#### Brief
Give back exactly the lines of the material below, starting with the line with "You are a computer-use agent. The" and going on through the line with "Given: Open the DimXpertManager crosshair tab".

#### Material for this exercise
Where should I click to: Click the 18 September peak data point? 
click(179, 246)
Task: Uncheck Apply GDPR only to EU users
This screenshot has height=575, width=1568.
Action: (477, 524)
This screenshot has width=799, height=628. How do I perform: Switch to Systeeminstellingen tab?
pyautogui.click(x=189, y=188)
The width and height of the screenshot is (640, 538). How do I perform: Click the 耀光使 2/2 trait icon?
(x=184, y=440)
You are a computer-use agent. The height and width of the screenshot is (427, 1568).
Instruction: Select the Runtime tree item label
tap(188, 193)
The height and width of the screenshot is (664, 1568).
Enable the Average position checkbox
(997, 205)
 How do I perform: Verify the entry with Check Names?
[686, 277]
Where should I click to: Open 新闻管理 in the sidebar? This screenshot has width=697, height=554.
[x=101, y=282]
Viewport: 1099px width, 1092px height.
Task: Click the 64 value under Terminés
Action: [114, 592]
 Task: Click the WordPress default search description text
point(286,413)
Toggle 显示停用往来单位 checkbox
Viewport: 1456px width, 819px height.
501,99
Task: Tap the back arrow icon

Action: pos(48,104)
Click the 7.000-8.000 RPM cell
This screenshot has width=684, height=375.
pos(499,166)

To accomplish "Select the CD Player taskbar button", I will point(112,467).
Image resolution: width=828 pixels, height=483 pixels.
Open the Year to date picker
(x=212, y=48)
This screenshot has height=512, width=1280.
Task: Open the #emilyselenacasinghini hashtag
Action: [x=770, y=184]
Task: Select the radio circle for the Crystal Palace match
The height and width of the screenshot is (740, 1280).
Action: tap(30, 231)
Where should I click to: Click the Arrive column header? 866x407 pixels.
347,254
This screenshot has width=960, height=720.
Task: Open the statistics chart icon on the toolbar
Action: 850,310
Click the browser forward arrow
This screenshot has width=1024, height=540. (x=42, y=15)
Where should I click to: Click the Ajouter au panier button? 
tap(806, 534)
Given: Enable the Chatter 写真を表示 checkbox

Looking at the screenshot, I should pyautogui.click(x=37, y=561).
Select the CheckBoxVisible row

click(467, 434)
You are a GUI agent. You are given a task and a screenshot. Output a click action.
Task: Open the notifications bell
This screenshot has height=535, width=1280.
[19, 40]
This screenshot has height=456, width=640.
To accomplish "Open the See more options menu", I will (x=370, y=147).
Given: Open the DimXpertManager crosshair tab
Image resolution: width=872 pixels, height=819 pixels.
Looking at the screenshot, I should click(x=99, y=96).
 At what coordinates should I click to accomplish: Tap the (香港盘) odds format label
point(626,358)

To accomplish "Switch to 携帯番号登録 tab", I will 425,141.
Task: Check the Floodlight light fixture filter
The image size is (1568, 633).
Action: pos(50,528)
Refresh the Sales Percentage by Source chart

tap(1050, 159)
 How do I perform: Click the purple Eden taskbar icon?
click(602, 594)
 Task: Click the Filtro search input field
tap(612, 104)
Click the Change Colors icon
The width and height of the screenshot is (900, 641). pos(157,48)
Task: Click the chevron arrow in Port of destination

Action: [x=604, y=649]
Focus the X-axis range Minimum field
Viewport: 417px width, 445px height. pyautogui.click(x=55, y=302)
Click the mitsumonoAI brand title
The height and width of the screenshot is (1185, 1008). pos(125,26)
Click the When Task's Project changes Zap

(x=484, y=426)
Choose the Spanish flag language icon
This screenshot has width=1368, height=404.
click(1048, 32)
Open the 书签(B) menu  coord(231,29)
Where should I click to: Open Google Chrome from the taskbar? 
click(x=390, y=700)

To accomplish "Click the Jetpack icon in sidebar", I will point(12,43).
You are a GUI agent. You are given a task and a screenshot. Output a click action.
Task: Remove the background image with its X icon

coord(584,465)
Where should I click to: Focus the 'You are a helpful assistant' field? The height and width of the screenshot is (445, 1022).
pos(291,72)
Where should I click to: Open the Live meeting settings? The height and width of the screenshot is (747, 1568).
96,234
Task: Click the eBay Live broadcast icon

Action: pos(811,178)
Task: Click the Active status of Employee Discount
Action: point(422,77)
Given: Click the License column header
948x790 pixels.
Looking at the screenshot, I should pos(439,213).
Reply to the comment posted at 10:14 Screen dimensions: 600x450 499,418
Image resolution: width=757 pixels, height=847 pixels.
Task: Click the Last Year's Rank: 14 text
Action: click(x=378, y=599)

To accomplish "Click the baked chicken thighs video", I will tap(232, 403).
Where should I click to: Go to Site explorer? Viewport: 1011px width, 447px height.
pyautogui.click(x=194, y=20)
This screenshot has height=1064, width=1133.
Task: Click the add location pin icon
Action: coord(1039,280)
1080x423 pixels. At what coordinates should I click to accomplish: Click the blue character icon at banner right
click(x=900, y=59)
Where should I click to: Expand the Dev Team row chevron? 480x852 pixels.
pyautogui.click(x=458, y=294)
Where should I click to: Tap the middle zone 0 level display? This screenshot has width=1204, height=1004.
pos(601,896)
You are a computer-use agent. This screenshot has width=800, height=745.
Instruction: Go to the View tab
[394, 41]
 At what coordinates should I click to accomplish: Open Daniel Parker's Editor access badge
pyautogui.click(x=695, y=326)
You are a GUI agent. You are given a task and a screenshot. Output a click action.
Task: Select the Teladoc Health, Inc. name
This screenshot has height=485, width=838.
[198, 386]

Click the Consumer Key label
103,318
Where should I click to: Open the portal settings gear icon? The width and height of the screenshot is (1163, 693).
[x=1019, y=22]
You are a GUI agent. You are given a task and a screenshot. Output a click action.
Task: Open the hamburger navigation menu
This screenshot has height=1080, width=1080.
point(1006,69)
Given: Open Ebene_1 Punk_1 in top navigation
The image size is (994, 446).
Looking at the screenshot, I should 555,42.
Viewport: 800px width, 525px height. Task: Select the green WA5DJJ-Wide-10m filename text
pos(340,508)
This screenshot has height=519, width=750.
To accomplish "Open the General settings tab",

#### Your response
You are a computer-use agent. The height and width of the screenshot is (427, 1568).
Instruction: Select the Runtime tree item label
tap(188, 193)
The height and width of the screenshot is (664, 1568).
Enable the Average position checkbox
(997, 205)
 How do I perform: Verify the entry with Check Names?
[686, 277]
Where should I click to: Open 新闻管理 in the sidebar? This screenshot has width=697, height=554.
[x=101, y=282]
Viewport: 1099px width, 1092px height.
Task: Click the 64 value under Terminés
Action: [114, 592]
 Task: Click the WordPress default search description text
point(286,413)
Toggle 显示停用往来单位 checkbox
Viewport: 1456px width, 819px height.
501,99
Task: Tap the back arrow icon

Action: pos(48,104)
Click the 7.000-8.000 RPM cell
This screenshot has width=684, height=375.
pos(499,166)

To accomplish "Select the CD Player taskbar button", I will point(112,467).
Image resolution: width=828 pixels, height=483 pixels.
Open the Year to date picker
(x=212, y=48)
This screenshot has height=512, width=1280.
Task: Open the #emilyselenacasinghini hashtag
Action: [x=770, y=184]
Task: Select the radio circle for the Crystal Palace match
The height and width of the screenshot is (740, 1280).
Action: tap(30, 231)
Where should I click to: Click the Arrive column header? 866x407 pixels.
347,254
This screenshot has width=960, height=720.
Task: Open the statistics chart icon on the toolbar
Action: 850,310
Click the browser forward arrow
This screenshot has width=1024, height=540. (x=42, y=15)
Where should I click to: Click the Ajouter au panier button? 
tap(806, 534)
Given: Enable the Chatter 写真を表示 checkbox

Looking at the screenshot, I should pyautogui.click(x=37, y=561).
Select the CheckBoxVisible row

click(467, 434)
You are a GUI agent. You are given a task and a screenshot. Output a click action.
Task: Open the notifications bell
This screenshot has height=535, width=1280.
[19, 40]
This screenshot has height=456, width=640.
To accomplish "Open the See more options menu", I will (x=370, y=147).
Given: Open the DimXpertManager crosshair tab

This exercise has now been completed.